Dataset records
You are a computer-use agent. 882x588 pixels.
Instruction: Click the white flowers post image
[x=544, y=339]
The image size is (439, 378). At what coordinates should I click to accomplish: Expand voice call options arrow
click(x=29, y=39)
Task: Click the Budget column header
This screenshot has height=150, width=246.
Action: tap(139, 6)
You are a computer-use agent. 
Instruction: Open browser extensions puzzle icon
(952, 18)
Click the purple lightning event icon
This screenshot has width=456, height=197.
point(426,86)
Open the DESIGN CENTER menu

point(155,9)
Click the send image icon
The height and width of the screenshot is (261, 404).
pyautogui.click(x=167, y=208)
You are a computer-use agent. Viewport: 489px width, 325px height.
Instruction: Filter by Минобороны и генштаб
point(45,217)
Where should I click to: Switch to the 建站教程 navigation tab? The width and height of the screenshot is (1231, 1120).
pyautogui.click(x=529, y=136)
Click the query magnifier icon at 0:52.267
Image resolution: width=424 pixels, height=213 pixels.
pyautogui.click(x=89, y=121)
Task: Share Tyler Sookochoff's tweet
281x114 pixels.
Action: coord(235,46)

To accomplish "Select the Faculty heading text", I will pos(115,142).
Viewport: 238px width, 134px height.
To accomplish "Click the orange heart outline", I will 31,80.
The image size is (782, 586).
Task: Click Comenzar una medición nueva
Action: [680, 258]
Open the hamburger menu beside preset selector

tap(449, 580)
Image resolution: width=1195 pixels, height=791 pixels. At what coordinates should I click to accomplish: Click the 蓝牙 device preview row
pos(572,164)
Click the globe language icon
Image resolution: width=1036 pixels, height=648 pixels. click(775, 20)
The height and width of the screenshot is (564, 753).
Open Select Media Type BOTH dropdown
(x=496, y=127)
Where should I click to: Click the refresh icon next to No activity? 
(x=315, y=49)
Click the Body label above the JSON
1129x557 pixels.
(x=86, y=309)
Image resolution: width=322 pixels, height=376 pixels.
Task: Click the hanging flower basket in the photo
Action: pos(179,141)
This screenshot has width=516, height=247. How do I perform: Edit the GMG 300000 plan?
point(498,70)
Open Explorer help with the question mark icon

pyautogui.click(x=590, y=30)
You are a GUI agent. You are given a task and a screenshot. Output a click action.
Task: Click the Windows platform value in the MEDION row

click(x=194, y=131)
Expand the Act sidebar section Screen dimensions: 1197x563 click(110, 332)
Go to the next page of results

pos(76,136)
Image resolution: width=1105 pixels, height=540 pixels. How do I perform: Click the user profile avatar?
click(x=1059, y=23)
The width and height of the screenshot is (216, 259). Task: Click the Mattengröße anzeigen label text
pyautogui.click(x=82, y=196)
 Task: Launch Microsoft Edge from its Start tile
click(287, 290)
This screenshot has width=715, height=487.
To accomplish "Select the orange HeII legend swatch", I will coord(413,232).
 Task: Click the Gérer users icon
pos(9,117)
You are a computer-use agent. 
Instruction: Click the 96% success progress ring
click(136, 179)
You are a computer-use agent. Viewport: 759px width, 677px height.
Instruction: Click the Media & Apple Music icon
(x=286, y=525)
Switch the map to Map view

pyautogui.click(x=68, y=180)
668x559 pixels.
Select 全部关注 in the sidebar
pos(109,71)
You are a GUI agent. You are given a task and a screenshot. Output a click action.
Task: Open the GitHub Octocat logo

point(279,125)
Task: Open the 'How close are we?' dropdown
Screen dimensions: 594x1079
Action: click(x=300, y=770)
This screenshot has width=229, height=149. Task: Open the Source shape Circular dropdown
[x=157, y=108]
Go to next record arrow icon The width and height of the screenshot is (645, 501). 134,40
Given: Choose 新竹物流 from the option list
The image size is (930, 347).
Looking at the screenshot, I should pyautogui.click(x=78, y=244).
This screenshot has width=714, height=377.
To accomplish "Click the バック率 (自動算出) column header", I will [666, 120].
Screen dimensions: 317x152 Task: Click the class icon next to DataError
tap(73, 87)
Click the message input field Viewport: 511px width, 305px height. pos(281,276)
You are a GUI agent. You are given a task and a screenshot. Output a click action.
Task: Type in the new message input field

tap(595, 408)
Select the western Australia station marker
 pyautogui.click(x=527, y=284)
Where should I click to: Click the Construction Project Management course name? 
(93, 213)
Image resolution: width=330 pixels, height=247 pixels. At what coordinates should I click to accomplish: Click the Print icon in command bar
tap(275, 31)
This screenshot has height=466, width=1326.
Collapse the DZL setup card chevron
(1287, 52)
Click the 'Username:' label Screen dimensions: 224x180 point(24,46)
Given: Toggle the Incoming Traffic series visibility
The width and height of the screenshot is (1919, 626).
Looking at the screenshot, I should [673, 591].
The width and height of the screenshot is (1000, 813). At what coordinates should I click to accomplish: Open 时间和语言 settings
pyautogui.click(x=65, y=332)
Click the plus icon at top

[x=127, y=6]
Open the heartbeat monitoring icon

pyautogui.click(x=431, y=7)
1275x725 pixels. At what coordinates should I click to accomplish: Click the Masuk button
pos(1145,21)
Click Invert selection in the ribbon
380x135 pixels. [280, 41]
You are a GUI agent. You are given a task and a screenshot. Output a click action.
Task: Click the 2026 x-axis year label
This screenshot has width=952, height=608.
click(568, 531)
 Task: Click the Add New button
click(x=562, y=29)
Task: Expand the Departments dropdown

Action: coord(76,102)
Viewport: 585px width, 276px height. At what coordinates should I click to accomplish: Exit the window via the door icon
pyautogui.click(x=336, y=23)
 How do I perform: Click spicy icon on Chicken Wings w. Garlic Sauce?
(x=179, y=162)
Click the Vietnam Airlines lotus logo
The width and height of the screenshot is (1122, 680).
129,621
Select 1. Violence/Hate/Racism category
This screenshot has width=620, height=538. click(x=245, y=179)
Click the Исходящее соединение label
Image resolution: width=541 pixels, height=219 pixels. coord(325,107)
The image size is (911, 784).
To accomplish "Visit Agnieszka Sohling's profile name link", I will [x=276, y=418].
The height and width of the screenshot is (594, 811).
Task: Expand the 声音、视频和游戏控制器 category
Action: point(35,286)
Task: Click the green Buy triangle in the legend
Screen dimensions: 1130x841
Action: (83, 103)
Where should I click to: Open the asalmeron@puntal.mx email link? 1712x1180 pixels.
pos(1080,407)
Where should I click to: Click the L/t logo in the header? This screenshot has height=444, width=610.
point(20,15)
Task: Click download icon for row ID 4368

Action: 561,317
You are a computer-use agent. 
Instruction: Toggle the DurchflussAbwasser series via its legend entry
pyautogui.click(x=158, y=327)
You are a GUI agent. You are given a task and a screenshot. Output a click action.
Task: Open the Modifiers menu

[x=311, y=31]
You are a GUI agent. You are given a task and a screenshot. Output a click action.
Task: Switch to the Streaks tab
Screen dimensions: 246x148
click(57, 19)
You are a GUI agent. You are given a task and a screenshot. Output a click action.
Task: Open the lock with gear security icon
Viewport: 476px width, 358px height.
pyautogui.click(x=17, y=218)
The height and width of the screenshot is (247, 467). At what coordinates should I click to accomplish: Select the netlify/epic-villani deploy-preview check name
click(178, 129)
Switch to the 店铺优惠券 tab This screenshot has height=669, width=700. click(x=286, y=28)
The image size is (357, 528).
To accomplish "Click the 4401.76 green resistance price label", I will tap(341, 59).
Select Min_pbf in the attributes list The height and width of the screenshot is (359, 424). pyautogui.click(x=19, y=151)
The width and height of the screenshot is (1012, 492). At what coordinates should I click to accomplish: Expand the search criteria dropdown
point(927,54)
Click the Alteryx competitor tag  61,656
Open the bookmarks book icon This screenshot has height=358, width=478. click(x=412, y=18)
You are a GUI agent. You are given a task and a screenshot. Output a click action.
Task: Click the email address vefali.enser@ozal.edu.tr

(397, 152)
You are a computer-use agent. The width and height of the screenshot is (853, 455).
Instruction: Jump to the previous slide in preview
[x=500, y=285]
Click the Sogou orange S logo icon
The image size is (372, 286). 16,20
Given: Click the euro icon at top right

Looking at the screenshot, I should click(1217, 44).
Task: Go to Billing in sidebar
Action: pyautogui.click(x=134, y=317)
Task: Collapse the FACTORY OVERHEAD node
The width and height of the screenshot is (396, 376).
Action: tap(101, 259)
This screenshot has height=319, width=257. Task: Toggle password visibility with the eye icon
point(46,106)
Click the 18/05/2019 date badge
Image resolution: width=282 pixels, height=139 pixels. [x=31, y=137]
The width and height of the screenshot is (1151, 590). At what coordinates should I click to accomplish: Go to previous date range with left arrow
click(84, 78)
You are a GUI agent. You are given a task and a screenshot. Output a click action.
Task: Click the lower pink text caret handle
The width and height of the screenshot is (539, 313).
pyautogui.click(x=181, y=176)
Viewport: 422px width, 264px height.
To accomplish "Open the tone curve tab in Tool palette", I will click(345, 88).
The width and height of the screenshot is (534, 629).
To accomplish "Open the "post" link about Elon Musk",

Instructions for the task
Leave out every line above except those from the line with "Where should I click to: Click the refresh" up to and including the line with "668x559 pixels.", and copy those exactly.

Written response
Where should I click to: Click the refresh icon next to No activity? 
(x=315, y=49)
Click the Body label above the JSON
1129x557 pixels.
(x=86, y=309)
Image resolution: width=322 pixels, height=376 pixels.
Task: Click the hanging flower basket in the photo
Action: pos(179,141)
This screenshot has width=516, height=247. How do I perform: Edit the GMG 300000 plan?
point(498,70)
Open Explorer help with the question mark icon

pyautogui.click(x=590, y=30)
You are a GUI agent. You are given a task and a screenshot. Output a click action.
Task: Click the Windows platform value in the MEDION row

click(x=194, y=131)
Expand the Act sidebar section Screen dimensions: 1197x563 click(110, 332)
Go to the next page of results

pos(76,136)
Image resolution: width=1105 pixels, height=540 pixels. How do I perform: Click the user profile avatar?
click(x=1059, y=23)
The width and height of the screenshot is (216, 259). Task: Click the Mattengröße anzeigen label text
pyautogui.click(x=82, y=196)
 Task: Launch Microsoft Edge from its Start tile
click(287, 290)
This screenshot has width=715, height=487.
To accomplish "Select the orange HeII legend swatch", I will coord(413,232).
 Task: Click the Gérer users icon
pos(9,117)
You are a computer-use agent. 
Instruction: Click the 96% success progress ring
click(136, 179)
You are a computer-use agent. Viewport: 759px width, 677px height.
Instruction: Click the Media & Apple Music icon
(x=286, y=525)
Switch the map to Map view

pyautogui.click(x=68, y=180)
668x559 pixels.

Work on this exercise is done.